In 2017, a French resident realized a capital gain on the sale of Portuguese real estate. The taxpayer filed the tax return so that only 50% of the gain would be taxable. The Tax Authorities rejected the adopted taxpayer’s position, and an Arbitral Court was convened. The Arbitral Court later escalated the case to the CJEU.
This ruling’s focus is the conformity of Portuguese Tax law with EU principles and whether the Portuguese taxation regime constitutes a restriction on the free movement of capital, prohibited by article 63 of TFEU.

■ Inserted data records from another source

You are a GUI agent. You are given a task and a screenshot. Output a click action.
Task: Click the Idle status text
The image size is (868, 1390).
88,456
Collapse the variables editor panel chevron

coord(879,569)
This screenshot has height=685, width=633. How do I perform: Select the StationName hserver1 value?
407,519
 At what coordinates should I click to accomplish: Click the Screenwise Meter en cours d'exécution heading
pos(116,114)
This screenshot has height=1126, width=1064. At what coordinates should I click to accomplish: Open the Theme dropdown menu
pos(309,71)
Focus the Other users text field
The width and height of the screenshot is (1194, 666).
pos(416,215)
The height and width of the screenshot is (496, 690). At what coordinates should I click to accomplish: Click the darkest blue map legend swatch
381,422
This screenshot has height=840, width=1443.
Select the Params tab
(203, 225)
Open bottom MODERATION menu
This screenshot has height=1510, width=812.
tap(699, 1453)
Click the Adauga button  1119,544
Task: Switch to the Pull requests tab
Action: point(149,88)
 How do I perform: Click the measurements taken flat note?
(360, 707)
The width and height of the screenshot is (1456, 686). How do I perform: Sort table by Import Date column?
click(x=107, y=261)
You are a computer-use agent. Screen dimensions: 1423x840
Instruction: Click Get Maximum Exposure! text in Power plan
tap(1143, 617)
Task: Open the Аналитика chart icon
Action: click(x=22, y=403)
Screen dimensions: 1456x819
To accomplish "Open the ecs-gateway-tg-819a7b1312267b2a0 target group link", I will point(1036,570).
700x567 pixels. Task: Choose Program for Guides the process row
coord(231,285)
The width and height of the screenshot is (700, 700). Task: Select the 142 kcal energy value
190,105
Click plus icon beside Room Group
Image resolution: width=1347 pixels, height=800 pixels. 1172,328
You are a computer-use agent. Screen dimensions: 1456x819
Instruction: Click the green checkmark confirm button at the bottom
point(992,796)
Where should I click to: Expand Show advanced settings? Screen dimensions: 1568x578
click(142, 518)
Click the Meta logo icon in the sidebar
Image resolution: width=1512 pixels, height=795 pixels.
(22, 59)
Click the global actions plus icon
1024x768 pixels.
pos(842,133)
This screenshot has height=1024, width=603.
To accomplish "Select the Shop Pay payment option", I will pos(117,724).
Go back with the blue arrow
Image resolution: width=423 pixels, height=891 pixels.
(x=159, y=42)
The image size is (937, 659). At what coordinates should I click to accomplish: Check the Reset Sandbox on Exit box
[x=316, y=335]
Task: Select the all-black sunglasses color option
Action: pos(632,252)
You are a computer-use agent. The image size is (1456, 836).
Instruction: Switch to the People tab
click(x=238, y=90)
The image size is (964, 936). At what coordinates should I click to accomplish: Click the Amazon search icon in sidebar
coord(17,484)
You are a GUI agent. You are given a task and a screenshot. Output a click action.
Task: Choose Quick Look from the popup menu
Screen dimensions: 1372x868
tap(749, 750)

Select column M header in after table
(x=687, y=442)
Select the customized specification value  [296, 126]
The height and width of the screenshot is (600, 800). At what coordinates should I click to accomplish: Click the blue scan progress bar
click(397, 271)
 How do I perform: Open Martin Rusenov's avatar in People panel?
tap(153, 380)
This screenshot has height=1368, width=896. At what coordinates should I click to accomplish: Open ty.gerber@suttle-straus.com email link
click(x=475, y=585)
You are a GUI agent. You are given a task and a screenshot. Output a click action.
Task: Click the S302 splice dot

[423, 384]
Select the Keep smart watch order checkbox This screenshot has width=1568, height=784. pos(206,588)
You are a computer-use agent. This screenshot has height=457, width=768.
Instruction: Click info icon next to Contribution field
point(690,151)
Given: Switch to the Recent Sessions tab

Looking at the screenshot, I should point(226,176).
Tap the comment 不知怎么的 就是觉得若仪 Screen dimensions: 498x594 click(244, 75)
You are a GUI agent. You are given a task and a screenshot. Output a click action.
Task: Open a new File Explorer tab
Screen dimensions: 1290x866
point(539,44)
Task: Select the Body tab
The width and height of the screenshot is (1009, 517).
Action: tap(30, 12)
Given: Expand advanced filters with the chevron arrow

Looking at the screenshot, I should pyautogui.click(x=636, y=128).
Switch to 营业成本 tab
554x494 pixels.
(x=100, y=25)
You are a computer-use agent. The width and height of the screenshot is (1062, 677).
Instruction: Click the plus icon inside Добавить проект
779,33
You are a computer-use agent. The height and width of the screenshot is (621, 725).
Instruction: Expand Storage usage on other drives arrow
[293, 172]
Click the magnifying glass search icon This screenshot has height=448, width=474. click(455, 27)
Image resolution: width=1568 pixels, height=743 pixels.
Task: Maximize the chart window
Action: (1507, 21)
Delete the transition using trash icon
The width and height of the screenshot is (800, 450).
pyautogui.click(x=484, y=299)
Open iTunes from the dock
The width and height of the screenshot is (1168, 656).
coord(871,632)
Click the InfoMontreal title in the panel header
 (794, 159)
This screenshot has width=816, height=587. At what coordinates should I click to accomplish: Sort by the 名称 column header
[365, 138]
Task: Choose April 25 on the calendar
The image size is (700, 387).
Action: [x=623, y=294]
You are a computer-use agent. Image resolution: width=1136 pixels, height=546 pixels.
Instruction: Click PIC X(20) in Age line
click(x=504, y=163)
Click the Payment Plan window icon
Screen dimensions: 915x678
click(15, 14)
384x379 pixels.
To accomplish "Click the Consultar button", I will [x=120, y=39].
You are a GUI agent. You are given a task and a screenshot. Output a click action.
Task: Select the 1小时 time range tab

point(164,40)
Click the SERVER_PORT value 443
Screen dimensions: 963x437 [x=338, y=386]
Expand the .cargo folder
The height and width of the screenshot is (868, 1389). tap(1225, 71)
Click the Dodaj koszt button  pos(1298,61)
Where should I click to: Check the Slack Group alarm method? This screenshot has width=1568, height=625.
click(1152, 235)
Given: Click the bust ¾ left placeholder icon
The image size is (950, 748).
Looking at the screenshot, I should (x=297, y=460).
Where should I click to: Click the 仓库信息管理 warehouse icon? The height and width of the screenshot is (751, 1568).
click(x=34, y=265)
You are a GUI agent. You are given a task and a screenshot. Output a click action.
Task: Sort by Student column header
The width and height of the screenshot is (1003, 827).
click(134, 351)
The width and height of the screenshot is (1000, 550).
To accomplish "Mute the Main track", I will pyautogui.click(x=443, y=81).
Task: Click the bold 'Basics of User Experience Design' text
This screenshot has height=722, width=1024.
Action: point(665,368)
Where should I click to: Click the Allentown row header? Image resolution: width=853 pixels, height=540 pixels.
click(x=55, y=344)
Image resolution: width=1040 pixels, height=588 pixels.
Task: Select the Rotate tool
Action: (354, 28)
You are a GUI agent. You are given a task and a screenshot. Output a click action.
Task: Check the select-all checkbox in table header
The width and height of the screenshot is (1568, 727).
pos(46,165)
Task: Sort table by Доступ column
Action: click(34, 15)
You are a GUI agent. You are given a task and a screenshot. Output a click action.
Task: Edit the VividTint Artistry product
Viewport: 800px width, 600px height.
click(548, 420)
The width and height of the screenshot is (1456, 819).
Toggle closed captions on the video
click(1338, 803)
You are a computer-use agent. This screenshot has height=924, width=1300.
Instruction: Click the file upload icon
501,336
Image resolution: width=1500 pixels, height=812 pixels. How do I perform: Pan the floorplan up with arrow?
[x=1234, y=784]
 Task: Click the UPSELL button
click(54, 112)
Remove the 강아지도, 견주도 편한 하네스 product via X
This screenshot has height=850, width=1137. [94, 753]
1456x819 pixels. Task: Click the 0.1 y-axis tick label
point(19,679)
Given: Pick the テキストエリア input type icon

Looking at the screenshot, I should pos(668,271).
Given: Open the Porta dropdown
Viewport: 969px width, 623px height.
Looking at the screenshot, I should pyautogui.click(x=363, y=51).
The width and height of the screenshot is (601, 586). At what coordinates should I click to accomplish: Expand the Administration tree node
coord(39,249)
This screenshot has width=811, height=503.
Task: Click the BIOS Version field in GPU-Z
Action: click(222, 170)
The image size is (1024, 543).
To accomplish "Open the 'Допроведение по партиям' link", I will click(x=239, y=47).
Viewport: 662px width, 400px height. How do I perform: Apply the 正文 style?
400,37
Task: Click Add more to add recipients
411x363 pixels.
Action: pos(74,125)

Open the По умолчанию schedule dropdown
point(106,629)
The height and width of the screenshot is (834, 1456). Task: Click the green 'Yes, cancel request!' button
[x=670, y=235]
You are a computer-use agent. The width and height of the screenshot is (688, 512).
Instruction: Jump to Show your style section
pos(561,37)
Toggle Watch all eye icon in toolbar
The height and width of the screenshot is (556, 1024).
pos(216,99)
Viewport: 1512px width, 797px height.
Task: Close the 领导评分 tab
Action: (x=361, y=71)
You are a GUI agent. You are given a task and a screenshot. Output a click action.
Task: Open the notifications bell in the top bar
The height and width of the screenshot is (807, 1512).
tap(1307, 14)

According to the applicable provisions of the Tax Code:
a) Nonresident individuals are liable to tax on the total amount of the capital gains derived from the sale of Portuguese real estate at a 28% flat rate.
b) Resident individuals face taxation at progressive rates, but the taxable base is only 50% of the assessed gain.
Discrimination based on the residence criterion constitutes a restriction on the free movement of capital principle.
It is not the first time Portuguese Tax Law is scrutinized by the CJEU in this regard, particularly concerning nonresident individuals’ tax treatment. Past CJEU decisions already considered differentiated Portuguese tax treatment against EU principles. A 2007 judgment on the Hollmann Case (C 443/06, EU: C: 2007: 600) led to changes in the Portuguese Income Tax Code.
Consequently, the amendments then introduced allow nonresidents to be taxed under similar conditions to resident taxpayers. However, the regime forces nonresidents to disclose foreign-sourced income, and the CJEU still finds the current regime to be discriminatory. As pointed out by the Court, Articles 63 and 65 of the Treaty must be interpreted as precluding a Member State’s regulation whereby a nondiscriminatory tax treatment is contingent on the taxpayer’s choices and elections.
Because of this ruling, it is expected the Portuguese Government amends the Tax Code accordingly. This ruling opens the possibility of pending cases being reviewed.